▶ **Page**:
⁂

Lewis's claim that this represents "a single-point estimate of defect
rate" is incorrect.  The paper includes detailed results of the tests
on 82 different utilities, along with aggregate statistics by operating
system.  63 of these utilities were available either from GNU or from
Linux, and were tested in this study.

With regard to the lines-of-code figure: it is not easy to measure the
number of lines of code that constitute "Linux", because it is not easy
to define what constitutes "Linux" -- or, for that matter, "Unix"
either.

If we mean just the kernel, http://www.base.com/gordoni/os-sizes.html
has some figures for the sizes of several OS kernels in 1994.  SunOS
5.2's kernel is listed as containing 680,000 lines of code, while
SunOS 5.0's kernel is listed as containing 560,000 lines of code.  If
the rate of increase per version remained constant (doubtful, because
5.0 and 5.1 weren't really finished products) then the latest SunOS
(the one that's the kernel of just-released Solaris 7) would contain
1,280,000 lines of code.

By comparison, the source code of the 2.2.1 Linux kernel totals
1,676,155 lines of code, including comments and blank lines, counting
only .c, .h, and .S (assembly) files.

The Linux project's source code has already reached a level where we
would "expect Linux defect densities to get worse".  They haven't.

⁂

▶ **What to do**:
1. Answer these questions using the post on Linux defects and code size.
(a) How many different utilities does the paper give detailed test results for?
(b) How many lines of code is the SunOS 5.2 kernel listed as containing?
(c) Which file types were counted for the 2.2.1 Linux kernel total?
2. Decide whether each statement agrees with the post on Linux defects and code size. Answer yes or no, and quote the words that settle it.
(a) The SunOS 5.0 kernel is listed at 560,000 lines of code.
(b) The 2.2.1 Linux kernel count leaves out comments and blank lines.
(c) Linux defect densities have gotten worse.

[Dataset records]
⁂

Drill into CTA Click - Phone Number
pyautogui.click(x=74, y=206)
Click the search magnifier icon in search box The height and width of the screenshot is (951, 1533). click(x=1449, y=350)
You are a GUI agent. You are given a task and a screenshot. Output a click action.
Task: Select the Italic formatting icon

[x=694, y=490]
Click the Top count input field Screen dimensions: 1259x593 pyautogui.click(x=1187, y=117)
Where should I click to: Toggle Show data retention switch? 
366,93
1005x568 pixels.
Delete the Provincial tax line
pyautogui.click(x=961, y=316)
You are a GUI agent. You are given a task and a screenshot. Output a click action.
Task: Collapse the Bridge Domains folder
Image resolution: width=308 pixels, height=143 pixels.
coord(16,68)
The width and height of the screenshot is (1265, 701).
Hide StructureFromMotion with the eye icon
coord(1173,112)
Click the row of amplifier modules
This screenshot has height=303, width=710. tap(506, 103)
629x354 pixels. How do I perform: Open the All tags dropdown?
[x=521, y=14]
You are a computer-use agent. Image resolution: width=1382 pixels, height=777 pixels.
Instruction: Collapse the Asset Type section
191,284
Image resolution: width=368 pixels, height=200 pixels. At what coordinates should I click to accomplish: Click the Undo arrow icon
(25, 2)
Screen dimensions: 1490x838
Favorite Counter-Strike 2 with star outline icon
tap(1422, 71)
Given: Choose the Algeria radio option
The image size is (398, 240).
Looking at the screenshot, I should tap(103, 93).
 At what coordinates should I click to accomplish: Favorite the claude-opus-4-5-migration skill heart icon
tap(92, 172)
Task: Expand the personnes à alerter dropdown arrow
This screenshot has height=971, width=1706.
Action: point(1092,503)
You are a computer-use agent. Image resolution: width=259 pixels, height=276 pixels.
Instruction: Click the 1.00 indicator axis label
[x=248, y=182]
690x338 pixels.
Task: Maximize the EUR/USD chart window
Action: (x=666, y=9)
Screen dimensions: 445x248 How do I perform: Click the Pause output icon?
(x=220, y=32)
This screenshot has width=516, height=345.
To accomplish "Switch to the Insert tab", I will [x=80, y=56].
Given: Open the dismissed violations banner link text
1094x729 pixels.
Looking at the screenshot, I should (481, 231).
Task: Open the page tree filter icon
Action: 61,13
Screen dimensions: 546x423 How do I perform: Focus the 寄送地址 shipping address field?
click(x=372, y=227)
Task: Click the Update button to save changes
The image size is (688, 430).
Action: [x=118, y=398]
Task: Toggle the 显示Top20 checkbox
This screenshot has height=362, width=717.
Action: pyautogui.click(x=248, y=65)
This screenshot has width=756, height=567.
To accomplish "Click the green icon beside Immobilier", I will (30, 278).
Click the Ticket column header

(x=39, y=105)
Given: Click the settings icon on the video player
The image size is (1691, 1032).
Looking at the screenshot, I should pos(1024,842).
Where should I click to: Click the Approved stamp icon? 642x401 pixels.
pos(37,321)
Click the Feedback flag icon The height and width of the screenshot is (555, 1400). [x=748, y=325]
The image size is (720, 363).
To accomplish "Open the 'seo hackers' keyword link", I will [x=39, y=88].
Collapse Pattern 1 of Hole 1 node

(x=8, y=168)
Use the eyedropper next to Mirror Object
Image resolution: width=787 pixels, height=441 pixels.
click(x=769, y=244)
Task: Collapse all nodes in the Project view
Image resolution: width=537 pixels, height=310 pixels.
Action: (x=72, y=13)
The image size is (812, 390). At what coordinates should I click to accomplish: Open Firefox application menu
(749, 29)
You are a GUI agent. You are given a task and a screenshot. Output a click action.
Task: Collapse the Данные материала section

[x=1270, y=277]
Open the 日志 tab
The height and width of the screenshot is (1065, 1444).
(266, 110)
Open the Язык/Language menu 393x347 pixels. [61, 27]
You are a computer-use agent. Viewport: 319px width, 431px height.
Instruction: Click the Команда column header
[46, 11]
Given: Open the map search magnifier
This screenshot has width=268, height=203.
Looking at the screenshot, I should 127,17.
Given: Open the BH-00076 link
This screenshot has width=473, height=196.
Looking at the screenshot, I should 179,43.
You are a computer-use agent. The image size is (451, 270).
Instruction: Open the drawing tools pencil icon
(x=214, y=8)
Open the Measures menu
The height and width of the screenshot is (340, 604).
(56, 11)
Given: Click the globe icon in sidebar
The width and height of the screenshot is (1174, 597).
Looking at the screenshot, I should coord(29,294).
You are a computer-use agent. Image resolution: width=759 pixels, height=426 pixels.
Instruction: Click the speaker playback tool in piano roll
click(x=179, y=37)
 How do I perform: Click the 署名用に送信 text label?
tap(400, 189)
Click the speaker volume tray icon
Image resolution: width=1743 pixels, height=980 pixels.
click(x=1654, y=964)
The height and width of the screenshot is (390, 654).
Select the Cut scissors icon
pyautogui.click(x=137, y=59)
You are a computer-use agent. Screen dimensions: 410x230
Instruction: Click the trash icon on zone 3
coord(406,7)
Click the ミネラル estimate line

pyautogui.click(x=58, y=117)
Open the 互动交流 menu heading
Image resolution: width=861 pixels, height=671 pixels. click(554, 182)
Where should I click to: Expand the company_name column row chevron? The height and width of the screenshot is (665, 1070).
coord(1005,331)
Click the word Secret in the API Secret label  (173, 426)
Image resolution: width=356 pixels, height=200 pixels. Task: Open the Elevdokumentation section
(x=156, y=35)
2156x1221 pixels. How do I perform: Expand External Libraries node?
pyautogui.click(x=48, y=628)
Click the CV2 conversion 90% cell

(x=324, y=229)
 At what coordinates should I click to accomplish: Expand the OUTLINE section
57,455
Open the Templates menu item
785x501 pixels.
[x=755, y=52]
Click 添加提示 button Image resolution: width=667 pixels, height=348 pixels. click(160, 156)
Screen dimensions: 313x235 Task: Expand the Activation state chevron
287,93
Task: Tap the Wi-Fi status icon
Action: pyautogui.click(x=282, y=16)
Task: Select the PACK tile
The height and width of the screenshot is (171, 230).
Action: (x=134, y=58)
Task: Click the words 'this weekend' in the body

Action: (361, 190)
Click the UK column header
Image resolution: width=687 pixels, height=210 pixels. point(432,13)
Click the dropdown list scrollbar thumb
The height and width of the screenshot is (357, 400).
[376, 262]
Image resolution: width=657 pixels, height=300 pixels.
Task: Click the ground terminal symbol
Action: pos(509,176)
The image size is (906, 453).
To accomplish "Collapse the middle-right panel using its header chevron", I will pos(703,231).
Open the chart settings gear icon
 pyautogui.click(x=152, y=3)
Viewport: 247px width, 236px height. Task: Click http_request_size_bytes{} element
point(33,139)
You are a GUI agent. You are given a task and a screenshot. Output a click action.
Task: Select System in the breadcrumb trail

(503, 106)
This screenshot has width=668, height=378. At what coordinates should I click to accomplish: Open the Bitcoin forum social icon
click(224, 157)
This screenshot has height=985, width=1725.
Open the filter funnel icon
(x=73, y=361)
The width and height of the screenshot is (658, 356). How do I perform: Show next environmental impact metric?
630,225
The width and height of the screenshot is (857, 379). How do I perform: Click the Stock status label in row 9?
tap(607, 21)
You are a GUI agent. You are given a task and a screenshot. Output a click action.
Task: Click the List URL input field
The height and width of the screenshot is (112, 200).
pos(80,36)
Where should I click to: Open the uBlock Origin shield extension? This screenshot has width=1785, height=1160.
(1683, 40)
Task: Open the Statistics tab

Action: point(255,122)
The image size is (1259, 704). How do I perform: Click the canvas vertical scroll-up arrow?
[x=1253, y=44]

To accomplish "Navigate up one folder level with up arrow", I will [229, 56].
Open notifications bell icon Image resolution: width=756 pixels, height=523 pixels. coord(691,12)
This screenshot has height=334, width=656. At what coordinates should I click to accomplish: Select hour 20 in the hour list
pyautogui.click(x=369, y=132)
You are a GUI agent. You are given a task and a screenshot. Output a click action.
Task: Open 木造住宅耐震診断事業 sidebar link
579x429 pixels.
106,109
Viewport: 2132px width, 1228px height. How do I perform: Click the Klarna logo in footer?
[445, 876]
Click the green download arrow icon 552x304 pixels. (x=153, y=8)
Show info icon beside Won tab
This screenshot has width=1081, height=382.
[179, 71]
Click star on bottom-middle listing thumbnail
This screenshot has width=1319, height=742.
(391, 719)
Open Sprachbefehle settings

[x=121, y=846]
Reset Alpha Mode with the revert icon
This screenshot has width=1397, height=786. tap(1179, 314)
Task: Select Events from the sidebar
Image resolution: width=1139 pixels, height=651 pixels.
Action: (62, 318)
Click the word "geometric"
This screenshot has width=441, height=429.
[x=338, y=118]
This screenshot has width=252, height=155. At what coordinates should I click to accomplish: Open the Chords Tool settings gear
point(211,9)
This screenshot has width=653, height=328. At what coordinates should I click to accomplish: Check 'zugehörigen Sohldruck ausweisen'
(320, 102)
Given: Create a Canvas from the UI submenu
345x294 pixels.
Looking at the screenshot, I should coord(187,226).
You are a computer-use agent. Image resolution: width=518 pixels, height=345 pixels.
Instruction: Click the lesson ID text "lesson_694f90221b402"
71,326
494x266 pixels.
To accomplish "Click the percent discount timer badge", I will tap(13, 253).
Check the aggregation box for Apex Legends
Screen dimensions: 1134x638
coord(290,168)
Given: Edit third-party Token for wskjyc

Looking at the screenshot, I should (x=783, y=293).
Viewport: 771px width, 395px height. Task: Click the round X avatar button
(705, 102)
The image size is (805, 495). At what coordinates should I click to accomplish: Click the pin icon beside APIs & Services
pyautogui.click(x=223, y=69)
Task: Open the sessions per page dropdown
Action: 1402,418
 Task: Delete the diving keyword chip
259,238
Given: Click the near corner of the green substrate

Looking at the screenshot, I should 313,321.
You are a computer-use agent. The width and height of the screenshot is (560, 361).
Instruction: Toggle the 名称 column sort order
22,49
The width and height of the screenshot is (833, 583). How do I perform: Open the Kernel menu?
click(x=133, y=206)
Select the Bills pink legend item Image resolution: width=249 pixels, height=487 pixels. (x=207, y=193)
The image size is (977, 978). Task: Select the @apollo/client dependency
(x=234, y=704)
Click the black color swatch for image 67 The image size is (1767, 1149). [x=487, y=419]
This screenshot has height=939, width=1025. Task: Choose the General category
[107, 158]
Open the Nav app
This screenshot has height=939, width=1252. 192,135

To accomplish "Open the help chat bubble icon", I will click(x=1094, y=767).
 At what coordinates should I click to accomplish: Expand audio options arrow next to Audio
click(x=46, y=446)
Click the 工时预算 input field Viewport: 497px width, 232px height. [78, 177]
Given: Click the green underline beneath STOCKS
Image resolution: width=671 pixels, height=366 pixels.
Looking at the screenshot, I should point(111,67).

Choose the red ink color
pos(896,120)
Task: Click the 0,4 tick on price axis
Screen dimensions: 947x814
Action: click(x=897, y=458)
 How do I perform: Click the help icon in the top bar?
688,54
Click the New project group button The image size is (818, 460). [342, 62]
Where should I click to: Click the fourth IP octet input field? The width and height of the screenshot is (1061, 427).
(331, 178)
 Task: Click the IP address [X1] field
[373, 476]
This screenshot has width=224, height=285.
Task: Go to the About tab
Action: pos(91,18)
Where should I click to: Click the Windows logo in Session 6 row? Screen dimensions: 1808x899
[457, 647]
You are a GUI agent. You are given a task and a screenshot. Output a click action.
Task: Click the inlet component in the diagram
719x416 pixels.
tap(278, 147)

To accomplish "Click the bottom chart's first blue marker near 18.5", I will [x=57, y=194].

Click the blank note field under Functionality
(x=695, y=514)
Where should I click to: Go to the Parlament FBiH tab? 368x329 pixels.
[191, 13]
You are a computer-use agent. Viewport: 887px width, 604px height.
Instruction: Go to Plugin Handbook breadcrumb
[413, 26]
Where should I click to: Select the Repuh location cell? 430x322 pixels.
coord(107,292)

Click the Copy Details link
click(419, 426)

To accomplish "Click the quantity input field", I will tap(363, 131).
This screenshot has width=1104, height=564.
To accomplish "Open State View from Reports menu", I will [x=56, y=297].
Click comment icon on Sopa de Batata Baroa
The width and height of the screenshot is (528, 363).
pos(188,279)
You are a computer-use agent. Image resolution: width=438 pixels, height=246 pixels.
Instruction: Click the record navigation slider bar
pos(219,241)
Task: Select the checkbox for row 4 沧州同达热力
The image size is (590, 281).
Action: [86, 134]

⁂

▶ **Results of the exercise**:
1.
(a) 82
(b) 680,000
(c) .c, .h, and .S (assembly) files

2.
(a) Yes: "SunOS 5.0's kernel is listed as containing 560,000 lines of code"
(b) No: "including comments and blank lines"
(c) No: "They haven't."